Revision:: 4:694f0e328a52
Parent:: 3:447b0de4295a
Child:: 5:67e4ee9a00dc
--- a/main.cpp	Tue Jul 31 09:18:58 2018 +0000
+++ b/main.cpp	Tue Jul 31 17:25:41 2018 +0000
@@ -1,33 +1,86 @@
 #include "mbed.h"
 
-#define CH_A 1     // value of convst bus to read channel A only
-#define CH_AC 5     // value of convst bus to read channels A and C
-#define CH_ABCD 15 // value of convst bus to read all chanels simultaneously
+// thermal cycling settings
+#define N_CYCLES           10     // number of thermal cycles (ramp-hold-ramp-hold)
+#define R_SETPOINT_LOW  0.840     // heater resistance at low temp R60
+#define T_LOW_RAMP       0000     // low temperature ramp time (ms)
+#define T_LOW_HOLD       2000     // low temperature hold time (ms)
+#define R_SETPOINT_HIGH 0.860     // heater resistance at high temp R95
+#define T_HIGH_RAMP      0000     // high temperaure ramp time (ms)
+#define T_HIGH_HOLD      2000     // high temperature time (ms)

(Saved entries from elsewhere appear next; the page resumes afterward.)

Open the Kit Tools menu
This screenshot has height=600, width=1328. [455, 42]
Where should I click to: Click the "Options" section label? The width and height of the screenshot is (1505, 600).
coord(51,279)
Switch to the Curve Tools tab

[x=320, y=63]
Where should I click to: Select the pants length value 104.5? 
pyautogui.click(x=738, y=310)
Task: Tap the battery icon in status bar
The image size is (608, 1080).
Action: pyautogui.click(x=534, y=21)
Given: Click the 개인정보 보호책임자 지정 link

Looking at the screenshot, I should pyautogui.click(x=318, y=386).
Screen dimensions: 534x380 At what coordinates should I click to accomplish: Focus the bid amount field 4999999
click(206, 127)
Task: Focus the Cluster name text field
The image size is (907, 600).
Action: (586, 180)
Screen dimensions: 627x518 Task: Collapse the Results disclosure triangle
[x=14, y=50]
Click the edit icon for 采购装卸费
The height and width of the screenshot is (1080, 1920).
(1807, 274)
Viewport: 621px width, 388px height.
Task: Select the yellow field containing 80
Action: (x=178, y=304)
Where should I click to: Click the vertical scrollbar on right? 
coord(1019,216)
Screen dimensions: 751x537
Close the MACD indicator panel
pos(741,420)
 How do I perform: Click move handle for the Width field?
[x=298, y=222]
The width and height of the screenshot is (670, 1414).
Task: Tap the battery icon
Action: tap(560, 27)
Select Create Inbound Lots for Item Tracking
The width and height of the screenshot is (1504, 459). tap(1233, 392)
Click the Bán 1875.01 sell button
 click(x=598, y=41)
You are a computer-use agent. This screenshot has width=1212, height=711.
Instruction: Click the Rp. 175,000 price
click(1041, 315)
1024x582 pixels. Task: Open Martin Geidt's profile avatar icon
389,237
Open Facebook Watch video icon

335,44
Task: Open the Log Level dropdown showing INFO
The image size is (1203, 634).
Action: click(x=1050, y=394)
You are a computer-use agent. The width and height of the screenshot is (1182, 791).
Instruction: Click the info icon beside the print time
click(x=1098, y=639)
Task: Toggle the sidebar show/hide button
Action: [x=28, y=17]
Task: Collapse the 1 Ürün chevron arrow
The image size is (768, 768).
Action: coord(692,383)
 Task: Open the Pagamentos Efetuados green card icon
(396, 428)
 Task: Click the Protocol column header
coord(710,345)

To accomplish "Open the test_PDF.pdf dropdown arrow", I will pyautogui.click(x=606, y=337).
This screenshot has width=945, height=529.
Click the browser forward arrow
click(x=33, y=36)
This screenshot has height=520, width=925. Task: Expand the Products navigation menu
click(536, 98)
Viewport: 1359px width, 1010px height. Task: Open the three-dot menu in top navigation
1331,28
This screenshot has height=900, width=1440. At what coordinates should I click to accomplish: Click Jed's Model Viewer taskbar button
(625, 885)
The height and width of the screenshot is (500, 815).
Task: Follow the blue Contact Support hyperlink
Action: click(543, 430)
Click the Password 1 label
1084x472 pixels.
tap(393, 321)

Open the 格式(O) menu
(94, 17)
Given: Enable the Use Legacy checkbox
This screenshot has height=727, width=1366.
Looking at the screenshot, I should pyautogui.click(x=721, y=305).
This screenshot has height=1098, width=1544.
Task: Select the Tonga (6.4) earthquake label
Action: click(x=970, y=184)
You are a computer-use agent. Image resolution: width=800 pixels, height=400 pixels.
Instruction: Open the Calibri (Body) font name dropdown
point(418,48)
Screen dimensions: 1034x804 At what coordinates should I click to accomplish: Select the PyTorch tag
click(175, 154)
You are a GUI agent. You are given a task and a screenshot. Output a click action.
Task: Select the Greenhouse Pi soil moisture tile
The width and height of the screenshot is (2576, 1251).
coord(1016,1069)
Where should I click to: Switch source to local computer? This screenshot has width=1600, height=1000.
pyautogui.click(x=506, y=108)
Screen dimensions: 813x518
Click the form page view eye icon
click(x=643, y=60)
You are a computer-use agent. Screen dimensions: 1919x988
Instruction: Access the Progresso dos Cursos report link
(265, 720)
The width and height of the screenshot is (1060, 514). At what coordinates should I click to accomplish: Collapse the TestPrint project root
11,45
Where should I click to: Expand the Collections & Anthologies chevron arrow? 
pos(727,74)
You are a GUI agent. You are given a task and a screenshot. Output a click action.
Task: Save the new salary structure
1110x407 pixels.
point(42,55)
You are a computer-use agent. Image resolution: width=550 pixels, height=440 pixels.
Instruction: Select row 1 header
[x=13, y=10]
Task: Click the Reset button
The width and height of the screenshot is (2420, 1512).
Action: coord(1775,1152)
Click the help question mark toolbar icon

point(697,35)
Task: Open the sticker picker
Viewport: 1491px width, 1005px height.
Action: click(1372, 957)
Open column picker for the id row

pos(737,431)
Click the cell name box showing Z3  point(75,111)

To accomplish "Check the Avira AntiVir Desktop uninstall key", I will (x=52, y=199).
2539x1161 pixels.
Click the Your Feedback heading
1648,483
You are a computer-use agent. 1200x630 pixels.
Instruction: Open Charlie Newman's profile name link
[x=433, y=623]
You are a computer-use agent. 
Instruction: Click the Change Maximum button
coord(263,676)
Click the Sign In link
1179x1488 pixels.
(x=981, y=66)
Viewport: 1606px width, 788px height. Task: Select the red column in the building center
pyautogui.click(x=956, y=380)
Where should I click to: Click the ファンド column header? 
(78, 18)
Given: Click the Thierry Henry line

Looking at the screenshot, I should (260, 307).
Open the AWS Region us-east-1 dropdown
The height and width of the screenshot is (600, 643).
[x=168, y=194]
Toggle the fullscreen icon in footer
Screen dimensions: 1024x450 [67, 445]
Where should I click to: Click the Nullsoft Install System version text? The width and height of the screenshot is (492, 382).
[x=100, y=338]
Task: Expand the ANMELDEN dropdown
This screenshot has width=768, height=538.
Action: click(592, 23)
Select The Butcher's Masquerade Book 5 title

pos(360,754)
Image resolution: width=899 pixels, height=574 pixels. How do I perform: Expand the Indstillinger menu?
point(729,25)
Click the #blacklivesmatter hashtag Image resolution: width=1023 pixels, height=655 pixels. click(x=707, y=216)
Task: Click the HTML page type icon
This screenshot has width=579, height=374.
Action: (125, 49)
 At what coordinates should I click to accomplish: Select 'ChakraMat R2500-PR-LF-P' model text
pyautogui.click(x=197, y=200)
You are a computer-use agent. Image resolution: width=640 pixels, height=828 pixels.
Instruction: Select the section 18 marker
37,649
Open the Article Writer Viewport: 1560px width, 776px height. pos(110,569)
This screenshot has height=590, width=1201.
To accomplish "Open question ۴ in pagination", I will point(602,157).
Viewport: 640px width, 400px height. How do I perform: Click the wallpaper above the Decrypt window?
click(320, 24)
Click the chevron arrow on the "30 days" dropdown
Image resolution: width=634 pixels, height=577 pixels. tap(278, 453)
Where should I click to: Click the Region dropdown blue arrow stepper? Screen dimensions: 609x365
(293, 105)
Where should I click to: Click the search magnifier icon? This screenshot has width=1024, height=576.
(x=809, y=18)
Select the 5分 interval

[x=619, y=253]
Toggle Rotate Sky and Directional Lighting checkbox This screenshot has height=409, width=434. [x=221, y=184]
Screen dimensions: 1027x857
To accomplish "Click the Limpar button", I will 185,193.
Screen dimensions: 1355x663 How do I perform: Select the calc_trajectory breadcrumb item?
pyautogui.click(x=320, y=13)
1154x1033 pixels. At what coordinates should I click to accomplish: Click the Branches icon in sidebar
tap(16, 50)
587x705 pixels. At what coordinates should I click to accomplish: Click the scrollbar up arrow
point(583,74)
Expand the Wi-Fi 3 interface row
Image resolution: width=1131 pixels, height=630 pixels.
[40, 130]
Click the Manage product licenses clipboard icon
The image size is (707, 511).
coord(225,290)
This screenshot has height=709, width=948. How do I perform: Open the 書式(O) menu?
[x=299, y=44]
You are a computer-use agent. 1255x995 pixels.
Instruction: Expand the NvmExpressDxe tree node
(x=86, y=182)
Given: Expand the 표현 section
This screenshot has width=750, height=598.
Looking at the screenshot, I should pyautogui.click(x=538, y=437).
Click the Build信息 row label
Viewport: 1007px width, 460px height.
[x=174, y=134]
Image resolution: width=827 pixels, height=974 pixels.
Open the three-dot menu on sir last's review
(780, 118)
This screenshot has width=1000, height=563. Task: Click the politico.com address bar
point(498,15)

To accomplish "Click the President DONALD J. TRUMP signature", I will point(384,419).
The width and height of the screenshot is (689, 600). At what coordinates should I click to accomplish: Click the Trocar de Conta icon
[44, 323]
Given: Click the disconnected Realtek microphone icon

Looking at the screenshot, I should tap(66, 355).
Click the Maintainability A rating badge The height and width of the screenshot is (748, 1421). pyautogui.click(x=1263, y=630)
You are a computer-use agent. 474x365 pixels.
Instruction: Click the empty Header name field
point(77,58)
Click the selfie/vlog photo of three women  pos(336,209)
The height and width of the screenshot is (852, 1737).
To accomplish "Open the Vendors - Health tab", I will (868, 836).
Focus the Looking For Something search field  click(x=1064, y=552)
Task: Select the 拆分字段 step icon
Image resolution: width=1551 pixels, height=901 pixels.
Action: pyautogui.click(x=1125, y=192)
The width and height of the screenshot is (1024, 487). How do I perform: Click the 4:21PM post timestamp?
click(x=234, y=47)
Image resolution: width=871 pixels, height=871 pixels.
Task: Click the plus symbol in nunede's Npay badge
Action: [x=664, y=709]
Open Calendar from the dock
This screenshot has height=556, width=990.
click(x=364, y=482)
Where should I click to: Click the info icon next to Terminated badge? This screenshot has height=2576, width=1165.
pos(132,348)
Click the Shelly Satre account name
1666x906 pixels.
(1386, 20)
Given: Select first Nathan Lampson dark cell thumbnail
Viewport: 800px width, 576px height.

+#define T_HIGH_START     2000     // hotstart time(ms)
+
+// temperature measurement settings
+#define N_SAMPLES           1     // number of samples to acquire for I and V measurements
+#define N_ROLL_AVG         10     // rolling average for R values
+#define PULSE_WIDTH      2000     // heat or cool pulse width (us)
+#define MEAS_DELAY       1000     // measurement delay after turning on FET (us)
+#define CAM_TRIG           20     // camera trigger pulse width (us)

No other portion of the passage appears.